Literatuur

Bezittelijke voornaamwoorden

Inhoudsopgave:

Anonim

Márcia Fernandes Bevoegd hoogleraar Literatuur

Bezittelijke voornaamwoorden zijn die die het bezit van iets aangeven. Ze variëren in geslacht en aantal, afhankelijk van de mensen die iets bezitten en het aantal dingen dat ze bezitten.

Voorbeeldzinnen met bezittelijke voornaamwoorden:

  • Die computer is van mij. (mannelijk bezittelijk voornaamwoord in enkelvoud)
  • Dat zijn mijn spullen. (vrouwelijk bezittelijk voornaamwoord in meervoud)
  • Onze grootvader werd ziek en moest naar het ziekenhuis. (mannelijk bezittelijk voornaamwoord in enkelvoud)
  • Uw keuzes zijn altijd erg goed. (vrouwelijk bezittelijk voornaamwoord in meervoud)

Tabel met bezittelijke voornaamwoorden

Spraak mensen Bezittelijke voornaamwoorden
1e persoon enkelvoud de mijne (n), de mijne (n)
2e persoon enkelvoud van jou (en), van jou (en)
3e persoon enkelvoud van jou (en), van jou (en)
1e persoon meervoud onze (n), onze (n)
2e persoon meervoud van jou (en), van jou (en)
3e persoon meervoud van jou (en), van jou (en)

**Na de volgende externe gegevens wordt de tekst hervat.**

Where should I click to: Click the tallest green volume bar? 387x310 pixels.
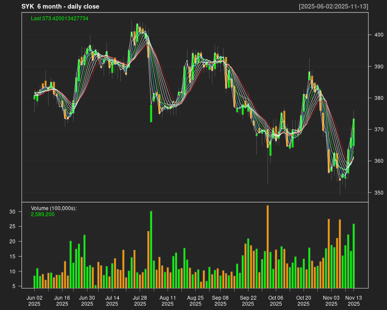[x=151, y=249]
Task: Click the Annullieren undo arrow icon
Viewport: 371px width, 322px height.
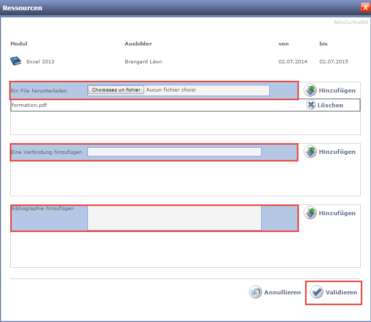Action: (x=256, y=292)
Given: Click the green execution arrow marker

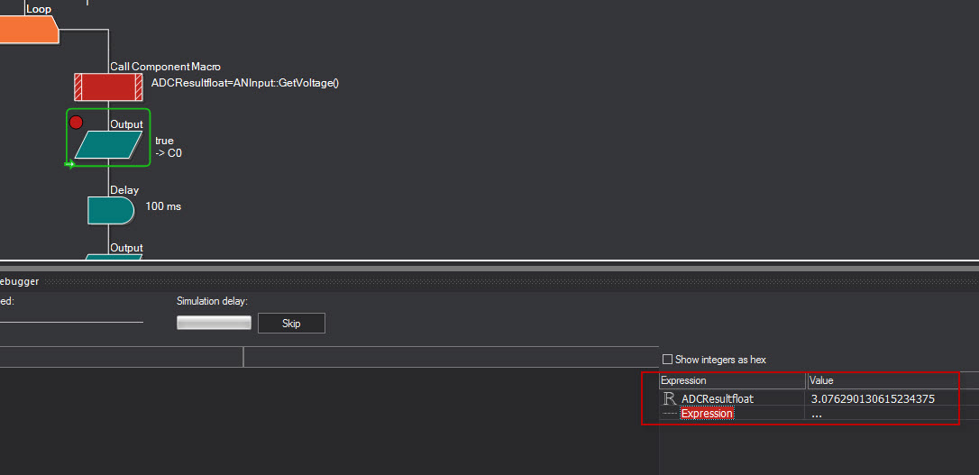Looking at the screenshot, I should 69,164.

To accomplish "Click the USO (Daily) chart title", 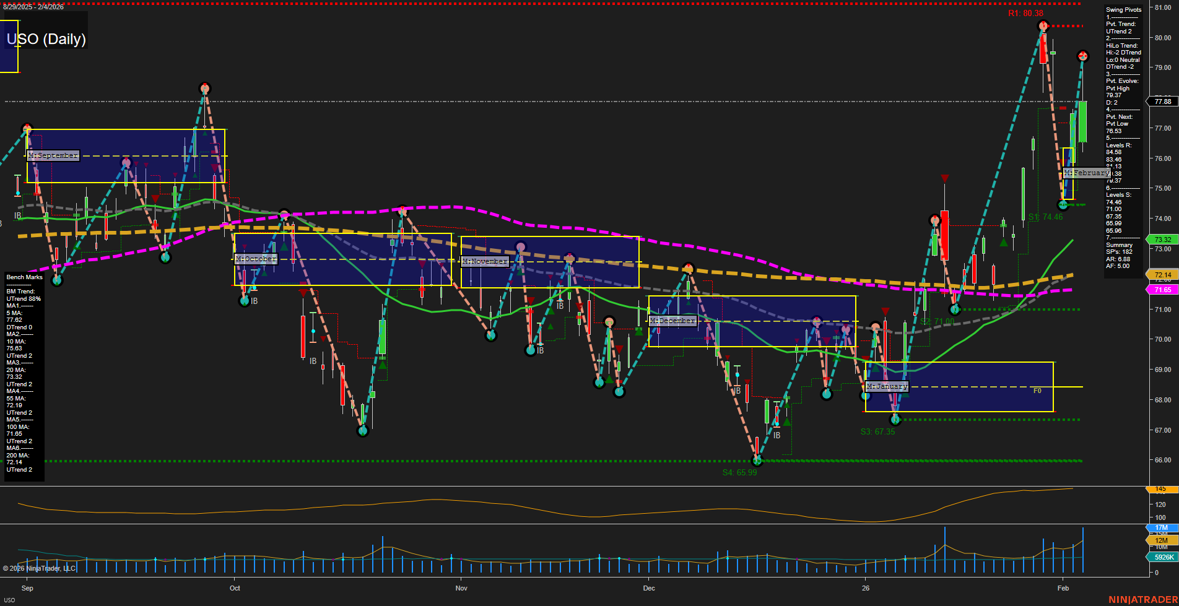I will point(46,39).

Enkele basisregels voor het gebruik van bezittelijke voornaamwoorden zijn:

1) Het voornaamwoord moet overeenkomen met het dichtstbijzijnde zelfstandig naamwoord.

Voorbeelden:

  • Ik moet nog zorgen voor onze tickets en bagage.
  • Mijn studiemateriaal bleef op school.
  • Dit zijn uw documenten.

2) Als het woord "de jouwe" voorafgaat aan iemands naam, is de functie niet die van voornaamwoord, in dit geval is het een gereduceerde vorm van "meneer".

Voorbeelden:

  • Is jouw João thuis?
  • Seu Joaquim leverde de aankopen.
  • De Your Manuel vergat de documenten te ondertekenen.

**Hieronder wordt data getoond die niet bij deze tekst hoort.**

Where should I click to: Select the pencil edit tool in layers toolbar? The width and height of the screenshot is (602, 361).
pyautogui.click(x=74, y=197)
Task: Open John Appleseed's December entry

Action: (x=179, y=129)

3) Bezittelijke voornaamwoorden duiden niet altijd op bezit. Soms kan het gebruik ervan duiden op numerieke benadering, genegenheid of belediging.

Voorbeelden:

  • Oh mijn achttien jaar…
  • Ik heb je al een tijdje niet gezien, mijn vriend.
  • Kom hier terug, jij grote charlatan!

4) De bezittelijke voornaamwoorden van jou en die van jou wekken vaak dubbelzinnigheid op. Om eventuele twijfels weg te nemen, gebruiken we ze en die van hen.

Voorbeelden:

  • De leraar liet de student weten dat zijn antwoord fout was en bracht de correctie al snel door. (Reactie van leraar of leerling?)
  • De leraar liet de student weten dat zijn antwoord fout was en bracht de correctie al snel door. (Reactie van de student)
  • De lerares liet de student weten dat haar antwoord fout was en bracht de correctie al snel door. (De leraar antwoord)
  • João heeft zijn promotor al gesproken. (Supervisor van João of de persoon met wie we praten?)
  • João heeft zijn promotor al gesproken. (João supervisor)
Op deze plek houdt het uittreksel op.